Problem »
Could you write out the material from the line that contains "The width and height of the screenshot is (548, 629)." through the line that contains "(1276, 206).", swapping "Shipping Fee" for "Delivery Charge" and leaving all else unchanged?

Material for this task »
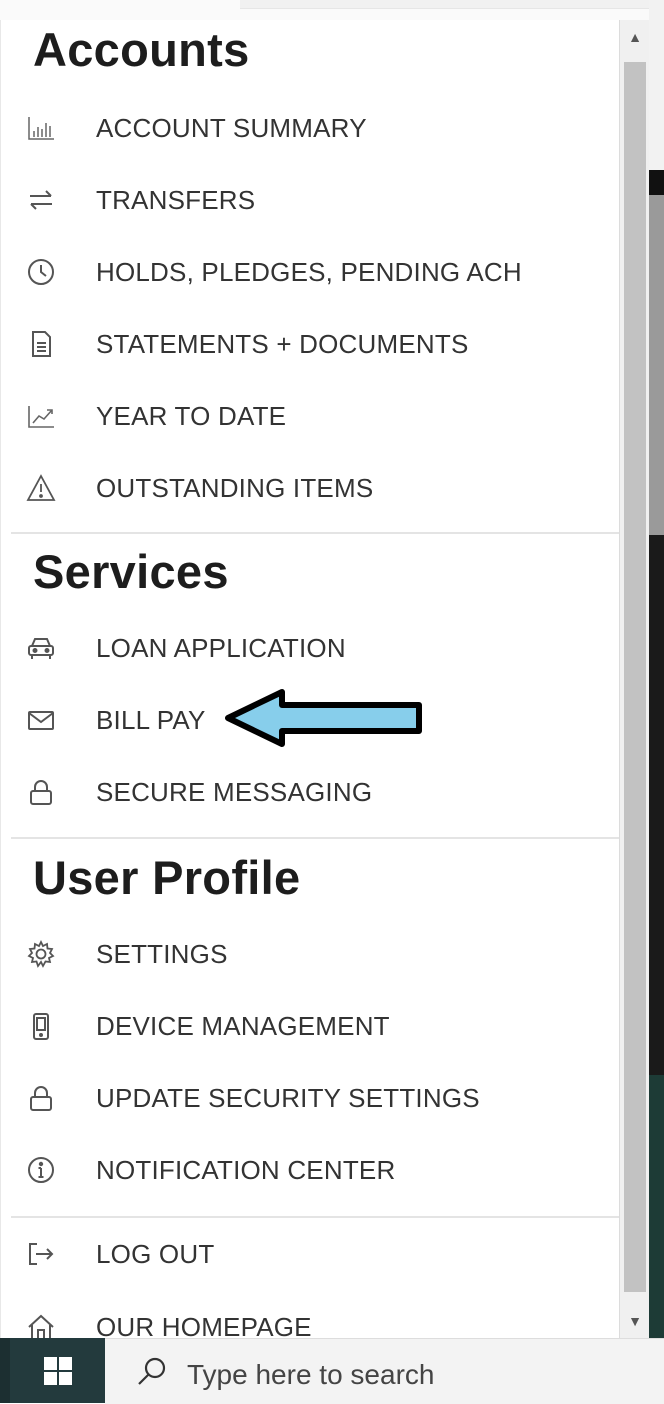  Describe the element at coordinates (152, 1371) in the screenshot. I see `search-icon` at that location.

...

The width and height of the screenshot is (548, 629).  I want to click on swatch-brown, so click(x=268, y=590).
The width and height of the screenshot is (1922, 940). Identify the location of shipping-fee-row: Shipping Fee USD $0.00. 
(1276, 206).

* * *

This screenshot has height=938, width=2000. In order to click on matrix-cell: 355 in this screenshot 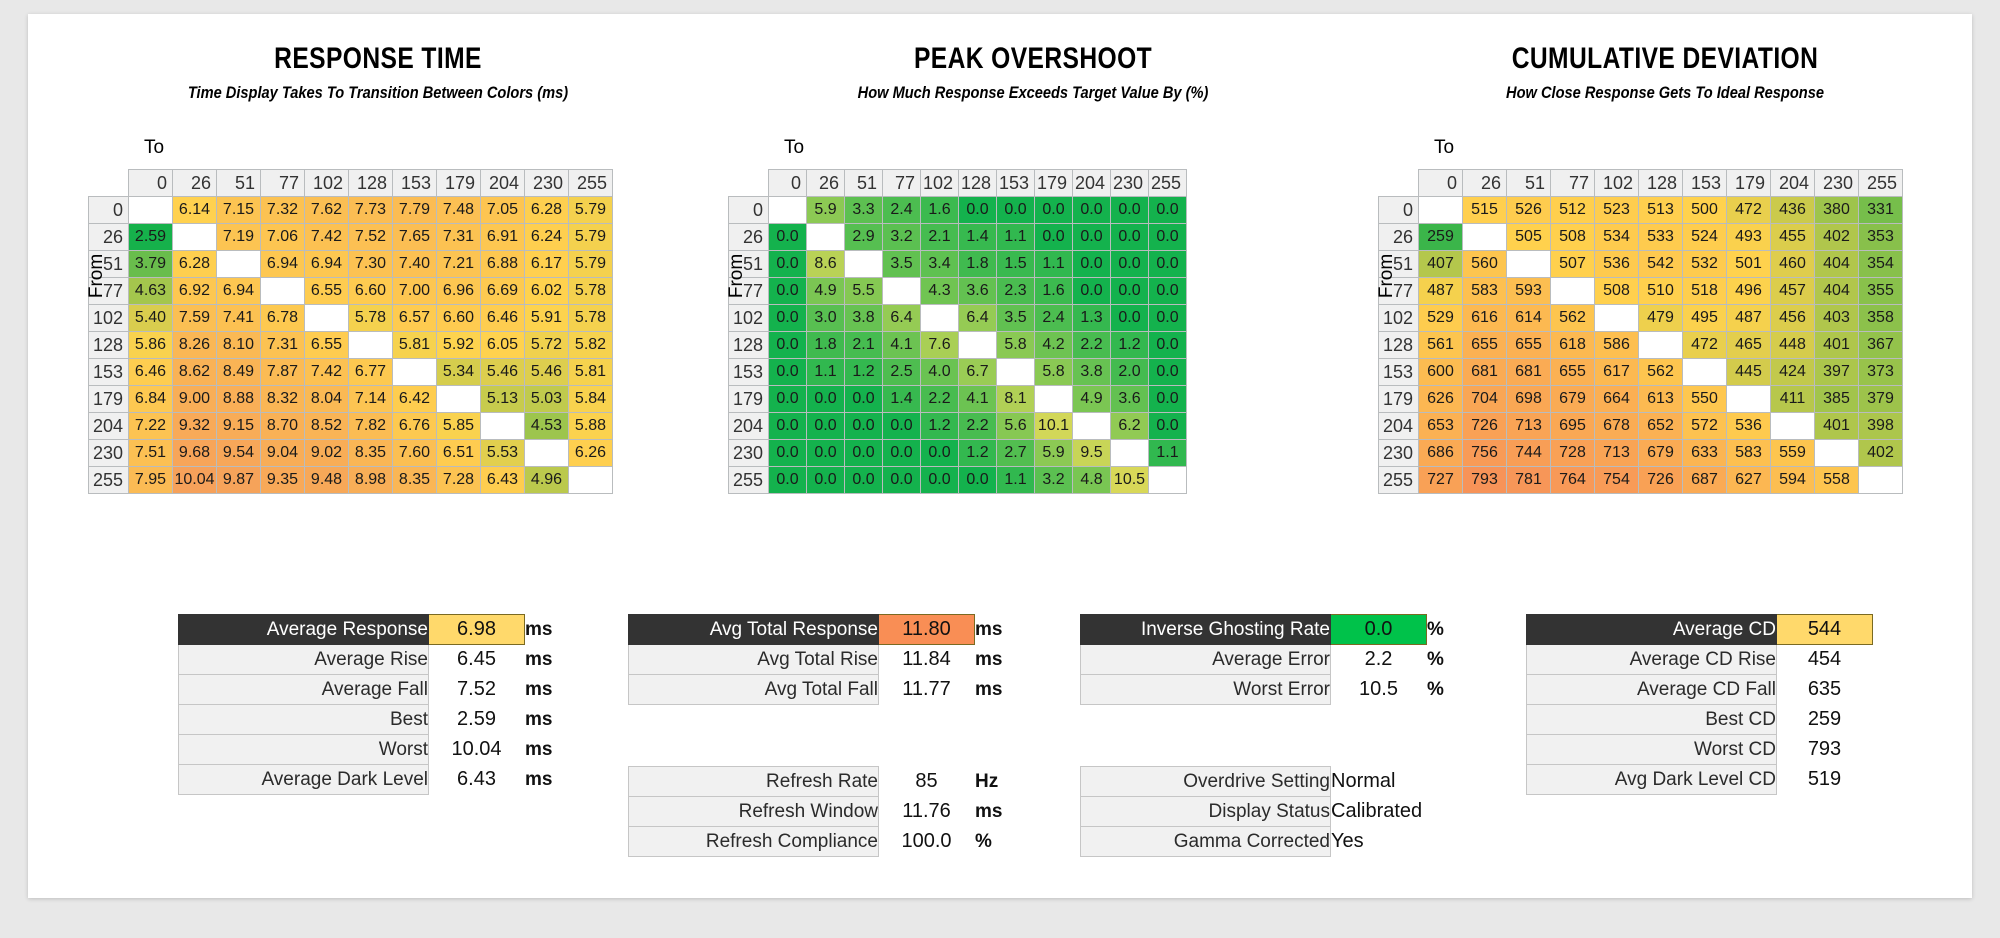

Response to the exercise »
The width and height of the screenshot is (548, 629).  I want to click on swatch-brown, so click(x=268, y=590).
The width and height of the screenshot is (1922, 940). Identify the location of shipping-fee-row: Delivery Charge USD $0.00. 
(1276, 206).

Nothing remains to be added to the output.